Setting Up Google Shopping Audiences

Google Shopping Audiences allows you to retarget customers that have already clicked on your ad by assigning a bid adjustment to bid higher than you usually would. Ok I can hear all of you already saying another Google scheme to get more money out of my pocket. Well yes and no. And here is why there is a big positive.

When you normally do a bid, your max CPC bid will always be the same (excluding location, schedule and device bid adjustments and we are not talking about Re-Marketing on 3rd party websites). There is no way to re target that same customer in Google Shopping again with a little extra push. If you think about it logically, the customer has already clicked on your ad viewed your site but not converted. Would it not be great to continue showing your ad to that same customer, but position yourself slightly better than your competitor?

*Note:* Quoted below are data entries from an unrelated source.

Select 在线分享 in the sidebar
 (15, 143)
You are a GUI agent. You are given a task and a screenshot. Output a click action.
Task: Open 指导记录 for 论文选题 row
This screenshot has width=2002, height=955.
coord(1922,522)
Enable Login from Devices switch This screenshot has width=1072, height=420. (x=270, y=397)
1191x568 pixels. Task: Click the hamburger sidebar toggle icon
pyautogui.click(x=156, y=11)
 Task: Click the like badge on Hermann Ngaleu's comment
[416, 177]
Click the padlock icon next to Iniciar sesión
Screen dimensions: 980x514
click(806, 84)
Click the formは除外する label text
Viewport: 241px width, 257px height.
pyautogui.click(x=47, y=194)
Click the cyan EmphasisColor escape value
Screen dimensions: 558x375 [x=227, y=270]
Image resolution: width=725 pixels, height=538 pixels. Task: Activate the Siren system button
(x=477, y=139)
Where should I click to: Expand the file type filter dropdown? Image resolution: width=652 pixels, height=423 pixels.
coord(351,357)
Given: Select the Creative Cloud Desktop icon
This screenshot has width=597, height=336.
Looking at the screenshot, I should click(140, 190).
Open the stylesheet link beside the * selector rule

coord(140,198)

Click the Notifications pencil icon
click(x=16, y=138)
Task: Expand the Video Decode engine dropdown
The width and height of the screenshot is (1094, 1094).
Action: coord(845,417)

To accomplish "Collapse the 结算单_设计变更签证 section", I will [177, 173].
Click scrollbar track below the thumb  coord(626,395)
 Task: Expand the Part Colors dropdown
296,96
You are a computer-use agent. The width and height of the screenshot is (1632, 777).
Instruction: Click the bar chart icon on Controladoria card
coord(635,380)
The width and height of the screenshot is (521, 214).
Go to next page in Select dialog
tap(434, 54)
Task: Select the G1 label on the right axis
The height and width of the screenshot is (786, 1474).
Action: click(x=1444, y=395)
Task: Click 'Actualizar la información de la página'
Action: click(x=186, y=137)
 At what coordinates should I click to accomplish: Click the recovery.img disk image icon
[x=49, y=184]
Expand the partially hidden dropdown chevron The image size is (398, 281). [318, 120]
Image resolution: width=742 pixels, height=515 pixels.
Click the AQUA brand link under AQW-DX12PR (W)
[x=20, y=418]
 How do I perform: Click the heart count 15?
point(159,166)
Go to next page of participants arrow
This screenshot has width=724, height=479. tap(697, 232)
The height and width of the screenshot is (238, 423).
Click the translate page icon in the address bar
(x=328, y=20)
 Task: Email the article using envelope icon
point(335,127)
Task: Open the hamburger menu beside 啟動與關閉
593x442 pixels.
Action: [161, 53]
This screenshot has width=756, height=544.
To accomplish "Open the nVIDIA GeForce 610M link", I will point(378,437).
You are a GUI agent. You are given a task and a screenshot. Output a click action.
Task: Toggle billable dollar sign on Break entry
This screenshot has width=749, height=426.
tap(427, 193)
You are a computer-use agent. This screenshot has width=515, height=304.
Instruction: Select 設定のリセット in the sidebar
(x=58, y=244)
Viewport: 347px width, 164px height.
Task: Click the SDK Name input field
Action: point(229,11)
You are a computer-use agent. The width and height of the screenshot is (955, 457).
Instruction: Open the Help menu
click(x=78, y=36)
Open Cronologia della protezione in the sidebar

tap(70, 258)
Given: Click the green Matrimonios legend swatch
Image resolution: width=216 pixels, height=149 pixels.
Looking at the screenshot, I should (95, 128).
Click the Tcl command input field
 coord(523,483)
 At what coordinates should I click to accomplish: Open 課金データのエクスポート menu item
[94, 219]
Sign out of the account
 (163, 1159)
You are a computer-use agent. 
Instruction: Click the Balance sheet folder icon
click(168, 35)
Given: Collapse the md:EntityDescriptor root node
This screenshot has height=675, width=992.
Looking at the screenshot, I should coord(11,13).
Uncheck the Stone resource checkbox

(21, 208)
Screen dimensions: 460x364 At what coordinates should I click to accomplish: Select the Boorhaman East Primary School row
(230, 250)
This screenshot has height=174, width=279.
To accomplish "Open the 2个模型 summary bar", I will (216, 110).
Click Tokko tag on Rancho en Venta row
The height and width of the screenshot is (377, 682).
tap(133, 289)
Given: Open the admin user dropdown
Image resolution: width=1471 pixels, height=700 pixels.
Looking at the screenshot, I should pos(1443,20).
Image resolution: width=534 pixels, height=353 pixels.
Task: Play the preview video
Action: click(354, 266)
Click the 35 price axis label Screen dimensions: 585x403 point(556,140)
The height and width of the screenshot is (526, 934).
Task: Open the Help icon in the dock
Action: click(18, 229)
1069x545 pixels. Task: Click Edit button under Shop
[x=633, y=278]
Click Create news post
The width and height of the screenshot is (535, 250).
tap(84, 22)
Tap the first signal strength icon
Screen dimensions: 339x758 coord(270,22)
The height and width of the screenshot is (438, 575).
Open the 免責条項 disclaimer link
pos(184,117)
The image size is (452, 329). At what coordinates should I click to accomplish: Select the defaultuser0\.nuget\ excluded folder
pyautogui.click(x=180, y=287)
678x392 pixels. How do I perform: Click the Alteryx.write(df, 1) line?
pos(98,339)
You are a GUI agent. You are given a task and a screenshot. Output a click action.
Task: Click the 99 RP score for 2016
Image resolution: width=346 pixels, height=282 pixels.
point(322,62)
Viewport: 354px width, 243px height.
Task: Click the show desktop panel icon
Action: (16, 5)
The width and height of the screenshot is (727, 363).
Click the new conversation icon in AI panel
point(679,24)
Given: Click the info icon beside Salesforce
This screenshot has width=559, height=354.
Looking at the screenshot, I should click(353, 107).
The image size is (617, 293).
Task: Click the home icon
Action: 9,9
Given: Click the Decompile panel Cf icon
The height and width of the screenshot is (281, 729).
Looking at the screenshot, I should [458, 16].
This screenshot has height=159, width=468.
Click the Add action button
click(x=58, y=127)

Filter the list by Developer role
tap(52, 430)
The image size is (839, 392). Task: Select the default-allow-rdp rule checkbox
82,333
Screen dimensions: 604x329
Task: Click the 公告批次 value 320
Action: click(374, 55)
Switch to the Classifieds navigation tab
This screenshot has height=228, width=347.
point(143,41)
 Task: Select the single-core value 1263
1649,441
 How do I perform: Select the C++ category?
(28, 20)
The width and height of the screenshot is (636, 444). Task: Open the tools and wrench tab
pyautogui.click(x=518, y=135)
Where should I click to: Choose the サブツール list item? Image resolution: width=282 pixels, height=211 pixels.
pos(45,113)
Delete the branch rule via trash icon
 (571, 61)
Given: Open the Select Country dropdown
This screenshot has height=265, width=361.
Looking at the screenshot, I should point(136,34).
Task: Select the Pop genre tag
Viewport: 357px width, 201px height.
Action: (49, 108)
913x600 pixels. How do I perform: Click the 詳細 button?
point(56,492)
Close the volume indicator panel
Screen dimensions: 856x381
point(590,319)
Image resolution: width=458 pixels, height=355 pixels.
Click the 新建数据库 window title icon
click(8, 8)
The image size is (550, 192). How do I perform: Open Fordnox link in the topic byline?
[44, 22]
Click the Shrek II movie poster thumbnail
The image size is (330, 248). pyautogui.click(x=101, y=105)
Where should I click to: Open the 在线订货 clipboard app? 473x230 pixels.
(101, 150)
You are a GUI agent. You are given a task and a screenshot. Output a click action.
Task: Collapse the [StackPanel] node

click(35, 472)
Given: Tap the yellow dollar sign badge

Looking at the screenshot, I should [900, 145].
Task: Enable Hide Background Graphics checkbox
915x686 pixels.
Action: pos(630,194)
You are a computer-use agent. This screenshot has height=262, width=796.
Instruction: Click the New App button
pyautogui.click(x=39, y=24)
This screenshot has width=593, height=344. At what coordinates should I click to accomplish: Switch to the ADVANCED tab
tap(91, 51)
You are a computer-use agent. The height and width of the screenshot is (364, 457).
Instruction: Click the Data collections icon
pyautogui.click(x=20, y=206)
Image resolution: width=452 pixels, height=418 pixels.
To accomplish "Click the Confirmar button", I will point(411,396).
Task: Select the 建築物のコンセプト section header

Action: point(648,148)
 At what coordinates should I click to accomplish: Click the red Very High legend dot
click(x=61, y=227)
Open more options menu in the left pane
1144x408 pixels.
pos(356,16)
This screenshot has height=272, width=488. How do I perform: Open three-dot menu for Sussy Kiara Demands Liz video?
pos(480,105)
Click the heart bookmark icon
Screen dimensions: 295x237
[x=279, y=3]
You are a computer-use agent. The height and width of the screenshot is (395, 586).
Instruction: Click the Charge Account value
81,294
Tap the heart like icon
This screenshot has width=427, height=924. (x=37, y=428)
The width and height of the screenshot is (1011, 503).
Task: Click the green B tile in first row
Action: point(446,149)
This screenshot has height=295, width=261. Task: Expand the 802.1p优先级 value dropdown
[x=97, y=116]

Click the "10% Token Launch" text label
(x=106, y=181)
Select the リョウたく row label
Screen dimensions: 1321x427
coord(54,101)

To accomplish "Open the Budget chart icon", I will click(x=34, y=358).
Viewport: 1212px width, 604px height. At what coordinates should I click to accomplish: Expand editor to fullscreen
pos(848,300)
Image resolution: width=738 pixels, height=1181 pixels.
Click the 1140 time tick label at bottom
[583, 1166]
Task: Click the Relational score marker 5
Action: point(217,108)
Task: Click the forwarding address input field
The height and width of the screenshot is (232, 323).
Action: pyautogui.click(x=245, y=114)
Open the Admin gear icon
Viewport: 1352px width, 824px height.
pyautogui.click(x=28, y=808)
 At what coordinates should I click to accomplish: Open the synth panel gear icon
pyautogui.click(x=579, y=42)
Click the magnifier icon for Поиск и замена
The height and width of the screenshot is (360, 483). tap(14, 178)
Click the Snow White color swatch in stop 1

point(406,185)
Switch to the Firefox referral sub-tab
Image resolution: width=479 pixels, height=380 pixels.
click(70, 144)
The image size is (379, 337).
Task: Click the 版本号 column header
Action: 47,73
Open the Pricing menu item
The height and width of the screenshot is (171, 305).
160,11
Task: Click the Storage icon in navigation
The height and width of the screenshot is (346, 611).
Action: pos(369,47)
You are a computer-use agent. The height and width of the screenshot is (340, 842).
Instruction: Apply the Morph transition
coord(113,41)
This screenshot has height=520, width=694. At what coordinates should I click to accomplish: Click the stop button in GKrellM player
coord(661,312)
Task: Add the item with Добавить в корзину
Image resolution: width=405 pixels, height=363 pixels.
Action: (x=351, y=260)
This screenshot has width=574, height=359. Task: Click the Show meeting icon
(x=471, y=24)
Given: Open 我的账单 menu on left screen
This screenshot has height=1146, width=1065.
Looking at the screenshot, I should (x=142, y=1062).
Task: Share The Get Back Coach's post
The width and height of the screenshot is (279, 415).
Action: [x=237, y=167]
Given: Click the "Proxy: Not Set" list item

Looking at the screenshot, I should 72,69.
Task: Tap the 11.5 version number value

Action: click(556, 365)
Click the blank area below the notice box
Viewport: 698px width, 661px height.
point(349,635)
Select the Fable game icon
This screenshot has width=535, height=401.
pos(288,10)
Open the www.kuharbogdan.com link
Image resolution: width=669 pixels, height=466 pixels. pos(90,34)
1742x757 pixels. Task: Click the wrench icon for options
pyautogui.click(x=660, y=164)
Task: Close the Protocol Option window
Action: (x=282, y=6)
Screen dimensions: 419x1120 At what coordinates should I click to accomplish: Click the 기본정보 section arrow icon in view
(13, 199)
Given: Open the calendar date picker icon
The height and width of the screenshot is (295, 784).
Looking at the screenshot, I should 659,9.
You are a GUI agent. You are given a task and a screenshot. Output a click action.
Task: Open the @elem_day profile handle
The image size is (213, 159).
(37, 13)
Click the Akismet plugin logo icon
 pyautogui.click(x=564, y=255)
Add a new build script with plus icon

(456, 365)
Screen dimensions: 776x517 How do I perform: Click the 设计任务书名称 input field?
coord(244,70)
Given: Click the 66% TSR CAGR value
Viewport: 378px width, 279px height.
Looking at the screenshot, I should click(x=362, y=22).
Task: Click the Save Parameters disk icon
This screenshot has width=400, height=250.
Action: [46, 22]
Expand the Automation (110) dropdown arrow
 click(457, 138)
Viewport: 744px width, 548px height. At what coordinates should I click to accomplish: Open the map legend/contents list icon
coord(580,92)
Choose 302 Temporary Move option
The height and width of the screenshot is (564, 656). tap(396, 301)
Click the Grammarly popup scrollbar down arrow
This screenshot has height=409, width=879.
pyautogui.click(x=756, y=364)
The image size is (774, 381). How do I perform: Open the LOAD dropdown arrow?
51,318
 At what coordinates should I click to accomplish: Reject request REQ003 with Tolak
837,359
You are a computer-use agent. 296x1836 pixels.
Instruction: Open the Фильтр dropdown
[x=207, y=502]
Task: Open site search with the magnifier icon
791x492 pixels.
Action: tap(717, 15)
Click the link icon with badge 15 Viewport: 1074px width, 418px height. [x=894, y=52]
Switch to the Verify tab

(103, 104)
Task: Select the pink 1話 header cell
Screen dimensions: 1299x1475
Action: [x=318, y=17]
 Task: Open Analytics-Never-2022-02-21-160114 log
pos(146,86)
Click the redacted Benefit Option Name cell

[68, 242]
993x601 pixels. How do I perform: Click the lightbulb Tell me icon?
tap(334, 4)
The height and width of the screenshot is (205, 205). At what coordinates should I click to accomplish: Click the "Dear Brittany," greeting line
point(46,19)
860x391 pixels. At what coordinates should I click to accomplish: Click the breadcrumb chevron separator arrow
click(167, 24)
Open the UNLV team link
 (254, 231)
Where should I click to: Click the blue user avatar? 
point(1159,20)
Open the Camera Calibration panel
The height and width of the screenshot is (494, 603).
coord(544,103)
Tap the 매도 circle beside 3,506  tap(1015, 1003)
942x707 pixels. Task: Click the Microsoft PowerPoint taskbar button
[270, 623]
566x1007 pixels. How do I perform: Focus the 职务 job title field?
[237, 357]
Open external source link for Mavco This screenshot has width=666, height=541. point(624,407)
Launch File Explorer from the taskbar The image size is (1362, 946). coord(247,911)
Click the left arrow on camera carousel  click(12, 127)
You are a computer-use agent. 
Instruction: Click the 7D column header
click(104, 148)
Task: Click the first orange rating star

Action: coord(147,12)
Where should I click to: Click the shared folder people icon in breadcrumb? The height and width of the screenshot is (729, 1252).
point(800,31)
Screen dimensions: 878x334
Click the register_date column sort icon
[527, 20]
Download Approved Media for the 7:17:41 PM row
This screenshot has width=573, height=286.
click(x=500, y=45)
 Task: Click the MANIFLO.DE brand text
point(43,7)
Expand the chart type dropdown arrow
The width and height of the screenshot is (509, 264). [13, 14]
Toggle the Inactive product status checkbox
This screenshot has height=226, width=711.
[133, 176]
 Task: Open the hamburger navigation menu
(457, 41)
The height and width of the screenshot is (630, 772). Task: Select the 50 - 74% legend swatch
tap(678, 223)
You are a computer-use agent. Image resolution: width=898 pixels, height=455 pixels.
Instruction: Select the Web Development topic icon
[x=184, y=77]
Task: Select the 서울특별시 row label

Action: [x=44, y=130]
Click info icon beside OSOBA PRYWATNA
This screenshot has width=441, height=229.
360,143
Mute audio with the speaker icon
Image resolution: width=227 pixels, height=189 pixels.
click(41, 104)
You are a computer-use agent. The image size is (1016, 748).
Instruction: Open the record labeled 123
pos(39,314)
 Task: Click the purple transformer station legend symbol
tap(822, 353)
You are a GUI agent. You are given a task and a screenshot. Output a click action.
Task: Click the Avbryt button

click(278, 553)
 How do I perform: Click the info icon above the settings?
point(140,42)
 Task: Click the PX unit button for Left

The tests I have done with my clients have proven successful.

The trick is to activate it on converting ad groups or the whole campaign.

Before we start, you do have to have the remarketing tag activated and have at least 1000 visitors.

Here is the setup guide on how to add Audience Targeting

Step 1

Login to your Google Ads Account

Step 2

Go to your Shopping Campaign

Step 3

Click on Audiences

Step 4

Click on the blue pencil button or click on add audiences.

Google Ads Audiences

Step 5

A new section has loaded up with the option to add to the campaign or to choose an ad group.

Select Observation, this will ensure you bid both on new users and existing users. If you choose Targeting then you only bid on existing users.

Then select the audience list you want to use. For beginners, I recommend Adwords Optimized List

Google Ads Edit Audiences List

Targeting

When choosing this option you are using the audience list to narrow down the people who you want to target alongside these criteria it also means that all other targetings must match before the ad is shown, if the customer does not belong to the audience list than the ad is not shown. You can think of this campaign as a pure remarketing campaign and is not designed to have both normal search and audience list combined.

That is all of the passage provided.